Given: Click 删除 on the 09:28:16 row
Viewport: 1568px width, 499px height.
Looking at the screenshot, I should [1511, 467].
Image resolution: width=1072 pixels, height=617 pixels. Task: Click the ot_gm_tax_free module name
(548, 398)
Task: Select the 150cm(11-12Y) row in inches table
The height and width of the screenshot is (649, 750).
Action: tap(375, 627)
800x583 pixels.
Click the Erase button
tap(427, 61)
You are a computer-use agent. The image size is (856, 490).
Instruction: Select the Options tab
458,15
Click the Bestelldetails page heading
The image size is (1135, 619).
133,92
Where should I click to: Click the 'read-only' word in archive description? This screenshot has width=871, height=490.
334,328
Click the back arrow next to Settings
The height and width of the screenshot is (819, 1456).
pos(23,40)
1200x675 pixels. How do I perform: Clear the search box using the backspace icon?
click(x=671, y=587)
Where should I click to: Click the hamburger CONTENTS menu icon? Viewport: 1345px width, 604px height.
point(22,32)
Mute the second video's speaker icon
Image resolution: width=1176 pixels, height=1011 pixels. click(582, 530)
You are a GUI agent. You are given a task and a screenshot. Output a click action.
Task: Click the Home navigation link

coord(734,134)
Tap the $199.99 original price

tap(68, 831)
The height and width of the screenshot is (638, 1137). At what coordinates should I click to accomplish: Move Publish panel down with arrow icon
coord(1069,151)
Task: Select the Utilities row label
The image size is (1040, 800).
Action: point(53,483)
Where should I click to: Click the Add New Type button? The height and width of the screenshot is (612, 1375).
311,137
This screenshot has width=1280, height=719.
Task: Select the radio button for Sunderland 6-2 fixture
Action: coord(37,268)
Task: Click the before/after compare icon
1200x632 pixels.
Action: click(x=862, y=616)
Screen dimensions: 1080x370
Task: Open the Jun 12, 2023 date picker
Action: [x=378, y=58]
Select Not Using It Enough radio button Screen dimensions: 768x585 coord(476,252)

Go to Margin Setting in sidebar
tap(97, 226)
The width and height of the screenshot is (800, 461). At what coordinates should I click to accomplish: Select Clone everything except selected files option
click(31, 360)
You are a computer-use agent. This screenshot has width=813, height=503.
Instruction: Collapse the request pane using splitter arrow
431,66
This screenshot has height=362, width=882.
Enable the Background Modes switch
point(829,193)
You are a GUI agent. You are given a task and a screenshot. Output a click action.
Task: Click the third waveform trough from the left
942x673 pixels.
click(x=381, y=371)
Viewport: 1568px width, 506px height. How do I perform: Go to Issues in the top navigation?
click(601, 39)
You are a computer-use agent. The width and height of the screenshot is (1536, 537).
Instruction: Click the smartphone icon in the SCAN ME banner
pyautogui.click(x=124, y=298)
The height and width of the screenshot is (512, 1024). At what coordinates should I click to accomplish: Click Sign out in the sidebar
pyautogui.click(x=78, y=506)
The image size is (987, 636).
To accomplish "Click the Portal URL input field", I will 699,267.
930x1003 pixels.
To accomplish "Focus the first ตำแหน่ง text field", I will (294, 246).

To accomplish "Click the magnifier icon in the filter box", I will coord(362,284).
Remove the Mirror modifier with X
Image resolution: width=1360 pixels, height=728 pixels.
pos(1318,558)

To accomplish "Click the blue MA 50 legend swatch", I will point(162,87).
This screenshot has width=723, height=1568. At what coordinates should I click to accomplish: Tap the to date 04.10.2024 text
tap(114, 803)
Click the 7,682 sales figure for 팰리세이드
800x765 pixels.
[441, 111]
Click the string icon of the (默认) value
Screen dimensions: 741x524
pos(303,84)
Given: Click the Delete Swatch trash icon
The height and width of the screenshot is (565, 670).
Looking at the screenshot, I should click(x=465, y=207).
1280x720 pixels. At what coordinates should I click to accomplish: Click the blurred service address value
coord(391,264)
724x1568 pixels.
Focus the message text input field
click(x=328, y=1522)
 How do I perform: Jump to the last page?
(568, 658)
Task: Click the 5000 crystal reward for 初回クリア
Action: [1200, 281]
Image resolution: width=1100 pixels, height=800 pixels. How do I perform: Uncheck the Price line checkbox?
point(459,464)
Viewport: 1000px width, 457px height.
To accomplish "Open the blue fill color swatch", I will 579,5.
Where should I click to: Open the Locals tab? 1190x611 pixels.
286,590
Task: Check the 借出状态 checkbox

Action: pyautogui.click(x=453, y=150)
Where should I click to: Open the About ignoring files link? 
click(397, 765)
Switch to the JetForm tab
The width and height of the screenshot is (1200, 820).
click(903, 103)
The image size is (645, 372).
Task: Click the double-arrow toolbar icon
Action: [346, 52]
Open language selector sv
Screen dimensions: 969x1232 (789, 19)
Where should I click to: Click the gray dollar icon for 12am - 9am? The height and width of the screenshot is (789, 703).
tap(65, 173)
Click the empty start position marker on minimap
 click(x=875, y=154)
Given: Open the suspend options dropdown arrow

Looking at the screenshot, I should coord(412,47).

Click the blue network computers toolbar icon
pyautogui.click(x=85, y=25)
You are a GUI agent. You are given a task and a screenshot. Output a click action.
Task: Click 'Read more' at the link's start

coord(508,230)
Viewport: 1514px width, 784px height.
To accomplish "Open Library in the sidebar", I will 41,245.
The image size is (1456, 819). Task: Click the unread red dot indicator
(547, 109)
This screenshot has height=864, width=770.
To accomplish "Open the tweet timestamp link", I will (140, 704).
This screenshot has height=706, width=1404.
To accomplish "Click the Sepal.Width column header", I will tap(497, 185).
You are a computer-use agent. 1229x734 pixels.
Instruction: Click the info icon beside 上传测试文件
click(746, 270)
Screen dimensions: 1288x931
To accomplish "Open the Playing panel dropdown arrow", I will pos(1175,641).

**How to complete this task**: All lines above from the one containing "942x673 pixels." to the one containing "Given: Click the Delete Swatch trash icon" must be repeated exactly, both lines included, and no others.

**Written response**:
942x673 pixels.
click(x=381, y=371)
Viewport: 1568px width, 506px height. How do I perform: Go to Issues in the top navigation?
click(601, 39)
You are a computer-use agent. The width and height of the screenshot is (1536, 537).
Instruction: Click the smartphone icon in the SCAN ME banner
pyautogui.click(x=124, y=298)
The height and width of the screenshot is (512, 1024). At what coordinates should I click to accomplish: Click Sign out in the sidebar
pyautogui.click(x=78, y=506)
The image size is (987, 636).
To accomplish "Click the Portal URL input field", I will 699,267.
930x1003 pixels.
To accomplish "Focus the first ตำแหน่ง text field", I will (294, 246).

To accomplish "Click the magnifier icon in the filter box", I will coord(362,284).
Remove the Mirror modifier with X
Image resolution: width=1360 pixels, height=728 pixels.
pos(1318,558)

To accomplish "Click the blue MA 50 legend swatch", I will point(162,87).
This screenshot has width=723, height=1568. At what coordinates should I click to accomplish: Tap the to date 04.10.2024 text
tap(114, 803)
Click the 7,682 sales figure for 팰리세이드
800x765 pixels.
[441, 111]
Click the string icon of the (默认) value
Screen dimensions: 741x524
pos(303,84)
Given: Click the Delete Swatch trash icon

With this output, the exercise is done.